Direct investments received after 4:00 p.m. and others 


                                     - 7 -


<PAGE>

received from dealers after 5:00 p.m. are confirmed at the public offering price
next determined on the following business day.

PURCHASE FOR TRUST ACCOUNTS THROUGH DEALERS

        To purchase shares through a dealer, you should direct your dealer to
contact the Distributor to request information on the Fund and on Citizens
Federal's process for establishing the necessary trust accounts. The Distributor
can be reached toll free at ___________________. After establishing an account,
an investor may, either directly or through a broker, purchase shares of the
Fund. For purchases made through a dealer, that dealer will be designated as the
broker of record for those account assets. The public offering price is the
Fund's net asset value. Because the Fund determines net asset value daily as of
the close of trading (normally 4:00 p.m. New York time) on the New York Stock
Exchange on each day that the Exchange is open for trading, the dealer must
transmit your request to Citizens Federal prior to such time in order for your
order to be executed at the net asset value to be determined that day. Any
change in price due to the failure of the Fund to receive an order prior to the
close of the Exchange must be settled between the investor and the dealer
placing the order.

AUTOMATIC INVESTMENT PLAN

   
        The Fund offers current shareholders who receive a quarterly statement
from the Fund's Distributor the convenience of automatic monthly investing. On
any regular business day between the fifth and twenty-eighth of each month, the
amount you specify will be transferred from your bank to the Fund. To initiate
the automatic investment plan, complete the application form and attach a voided
check.

        The Fund pays the cost associated with these transfers, but reserves the
right, upon ninety (90) days written notice, to make reasonable charges for this
service. Your bank may charge for debiting your account. Shareholders can change
the amount or discontinue their participation in the plan by written notice to
Countrywide Fund Services, Inc. ("Transfer Agent") thirty (30) days prior to
fund transfer date. Because a sales charge is applied on new shares purchased,
it would be disadvantageous to purchase shares while also making systematic
withdrawals.
    

LETTER OF INTENT (RETAIL SHARES ONLY)

   
        A shareholder may qualify for reduced sales charges by sending to the
Fund (within 90 days after the first purchase desired to be included in the
purchase program) a signed, non-binding letter of intent to purchase, during a
13-month period, an amount sufficient to qualify for a reduced sales charge. A
single letter may be used for spouses, their children and parents or any single
trust, estate or other fiduciary account. All investments in retail shares of
the Fund count toward the indicated goal. Once the Distributor receives the
required letter of intent, it will apply to qualifying purchases within the
13-month period the sales charge that would be applicable to a single purchase
of the total amount indicated in the letter. During the period covered by the
letter of intent, the first 5% of the intended purchase will be held in escrow
until the stated goal is reached. If the intended purchase program is not
completed within the 13-month period, the sales charge will be adjusted upward
as appropriate and a sufficient number of shares will be redeemed by the Fund if
the shareholder does not pay the increased sales charge. Please see the
Statement of Additional Information for further details.
    


                                     - 8 -


<PAGE>

OTHER PURCHASE INFORMATION

        Dividends begin to accrue after you become a shareholder. The Fund does
not issue share certificates. All shares are held in non-certificate form
registered on the books of the Fund and the Fund's Transfer Agent for the
account of the shareholder. The rights to limit the amount of purchases and to
refuse to sell to any person are reserved by the Fund. If your check or wire
does not clear, you will be responsible for any loss incurred by the Fund. If
you are already a shareholder, the Fund can redeem shares from any identically
registered account in the Fund as reimbursement for any loss incurred. You may
be prohibited or restricted from making future purchases in the Fund.

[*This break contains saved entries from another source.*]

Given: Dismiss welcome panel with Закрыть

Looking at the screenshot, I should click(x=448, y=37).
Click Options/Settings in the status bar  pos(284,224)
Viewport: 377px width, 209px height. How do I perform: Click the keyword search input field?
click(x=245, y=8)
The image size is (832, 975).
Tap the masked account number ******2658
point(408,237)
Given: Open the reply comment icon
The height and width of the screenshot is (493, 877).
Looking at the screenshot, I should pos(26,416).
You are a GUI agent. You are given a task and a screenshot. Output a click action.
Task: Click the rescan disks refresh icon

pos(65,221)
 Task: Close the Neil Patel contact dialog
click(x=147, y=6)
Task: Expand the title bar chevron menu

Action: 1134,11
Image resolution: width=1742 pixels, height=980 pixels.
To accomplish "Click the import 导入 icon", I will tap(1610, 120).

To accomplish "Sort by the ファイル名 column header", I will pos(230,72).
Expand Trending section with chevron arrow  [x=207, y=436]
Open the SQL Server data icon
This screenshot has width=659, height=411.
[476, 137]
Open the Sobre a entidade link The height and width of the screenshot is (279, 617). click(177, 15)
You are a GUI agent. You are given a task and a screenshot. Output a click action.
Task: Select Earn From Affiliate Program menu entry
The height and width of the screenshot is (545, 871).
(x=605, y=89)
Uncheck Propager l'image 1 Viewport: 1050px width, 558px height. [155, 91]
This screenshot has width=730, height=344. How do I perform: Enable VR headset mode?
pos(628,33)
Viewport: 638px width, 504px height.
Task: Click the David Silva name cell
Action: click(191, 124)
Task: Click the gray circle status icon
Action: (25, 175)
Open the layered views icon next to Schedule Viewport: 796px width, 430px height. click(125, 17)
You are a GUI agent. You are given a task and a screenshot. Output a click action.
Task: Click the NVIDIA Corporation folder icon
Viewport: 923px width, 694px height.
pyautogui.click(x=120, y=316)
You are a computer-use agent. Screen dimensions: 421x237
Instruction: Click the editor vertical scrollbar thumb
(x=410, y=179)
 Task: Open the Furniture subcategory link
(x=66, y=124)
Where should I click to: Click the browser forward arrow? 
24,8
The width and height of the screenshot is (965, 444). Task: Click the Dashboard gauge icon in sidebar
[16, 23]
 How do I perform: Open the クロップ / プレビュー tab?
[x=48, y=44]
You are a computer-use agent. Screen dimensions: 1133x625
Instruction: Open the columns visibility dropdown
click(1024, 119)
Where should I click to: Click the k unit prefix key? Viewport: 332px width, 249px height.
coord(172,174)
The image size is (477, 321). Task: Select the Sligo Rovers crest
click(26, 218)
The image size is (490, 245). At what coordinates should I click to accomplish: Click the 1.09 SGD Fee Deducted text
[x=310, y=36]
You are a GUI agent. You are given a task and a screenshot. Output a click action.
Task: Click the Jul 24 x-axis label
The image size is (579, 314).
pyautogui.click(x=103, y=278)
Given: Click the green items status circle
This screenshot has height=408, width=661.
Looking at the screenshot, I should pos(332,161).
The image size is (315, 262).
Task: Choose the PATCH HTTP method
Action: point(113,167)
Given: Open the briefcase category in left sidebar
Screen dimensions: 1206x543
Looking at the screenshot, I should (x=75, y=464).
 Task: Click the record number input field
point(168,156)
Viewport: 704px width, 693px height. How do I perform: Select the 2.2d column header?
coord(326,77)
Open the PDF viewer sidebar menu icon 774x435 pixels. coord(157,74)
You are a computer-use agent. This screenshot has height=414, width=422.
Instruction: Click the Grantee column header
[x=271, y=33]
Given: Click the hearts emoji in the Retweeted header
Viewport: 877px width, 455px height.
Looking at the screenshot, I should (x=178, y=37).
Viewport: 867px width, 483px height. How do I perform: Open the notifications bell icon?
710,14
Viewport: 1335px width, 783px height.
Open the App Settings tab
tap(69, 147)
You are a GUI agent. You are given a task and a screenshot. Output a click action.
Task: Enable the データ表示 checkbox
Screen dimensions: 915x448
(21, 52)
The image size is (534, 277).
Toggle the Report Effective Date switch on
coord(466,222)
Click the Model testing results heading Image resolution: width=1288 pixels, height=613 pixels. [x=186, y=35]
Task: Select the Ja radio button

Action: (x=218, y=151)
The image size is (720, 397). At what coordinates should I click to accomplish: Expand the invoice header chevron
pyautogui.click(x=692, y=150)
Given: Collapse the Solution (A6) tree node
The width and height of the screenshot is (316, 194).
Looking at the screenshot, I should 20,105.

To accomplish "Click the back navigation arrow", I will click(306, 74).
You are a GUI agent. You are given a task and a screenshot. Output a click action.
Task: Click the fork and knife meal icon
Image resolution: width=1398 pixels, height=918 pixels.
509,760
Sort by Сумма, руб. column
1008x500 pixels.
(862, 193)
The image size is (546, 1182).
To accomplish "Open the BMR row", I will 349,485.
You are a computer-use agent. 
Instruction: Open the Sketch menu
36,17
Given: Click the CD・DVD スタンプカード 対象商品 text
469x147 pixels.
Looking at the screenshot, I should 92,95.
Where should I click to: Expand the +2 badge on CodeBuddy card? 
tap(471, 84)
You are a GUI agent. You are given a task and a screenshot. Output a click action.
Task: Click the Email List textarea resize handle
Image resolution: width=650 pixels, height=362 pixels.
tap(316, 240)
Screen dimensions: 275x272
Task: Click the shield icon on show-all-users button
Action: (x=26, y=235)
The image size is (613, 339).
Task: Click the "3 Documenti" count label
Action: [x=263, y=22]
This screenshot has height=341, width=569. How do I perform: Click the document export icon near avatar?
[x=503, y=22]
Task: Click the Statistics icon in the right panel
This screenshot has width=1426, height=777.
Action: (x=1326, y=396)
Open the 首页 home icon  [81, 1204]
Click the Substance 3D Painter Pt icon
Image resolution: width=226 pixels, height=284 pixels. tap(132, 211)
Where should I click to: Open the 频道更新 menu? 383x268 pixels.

                              HOW TO REDEEM SHARES

        Shareholders should advise their financial consultant of their desire to
redeem shares. Upon receipt by the Fund of a proper redemption request, the Fund
will redeem shares at their next determined net asset value. See "Share Price
Calculation." Neither the Distributor nor the Fund charges a fee or a commission
for redemption, except that the Fund may charge a fee for wiring redemption
proceeds and Class B and Class C shares may be subject to a CDSL charge (see
"How to Invest in the Fund").

   
        SIGNATURE GUARANTEE - The Transfer Agent will require a signature
guarantee if the shares to be redeemed have a value of $25,000 or more, or if
the address where the redemption is to be mailed is other than that designated
on the account. A signature guarantee may be executed by any eligible guarantor.
Eligible guarantors include member firms of a domestic stock exchange,
commercial banks, trust companies, savings associations and credit unions as
defined by the Federal Deposit Insurance Act. You should verify with the
institution that they are an eligible guarantor prior to signing.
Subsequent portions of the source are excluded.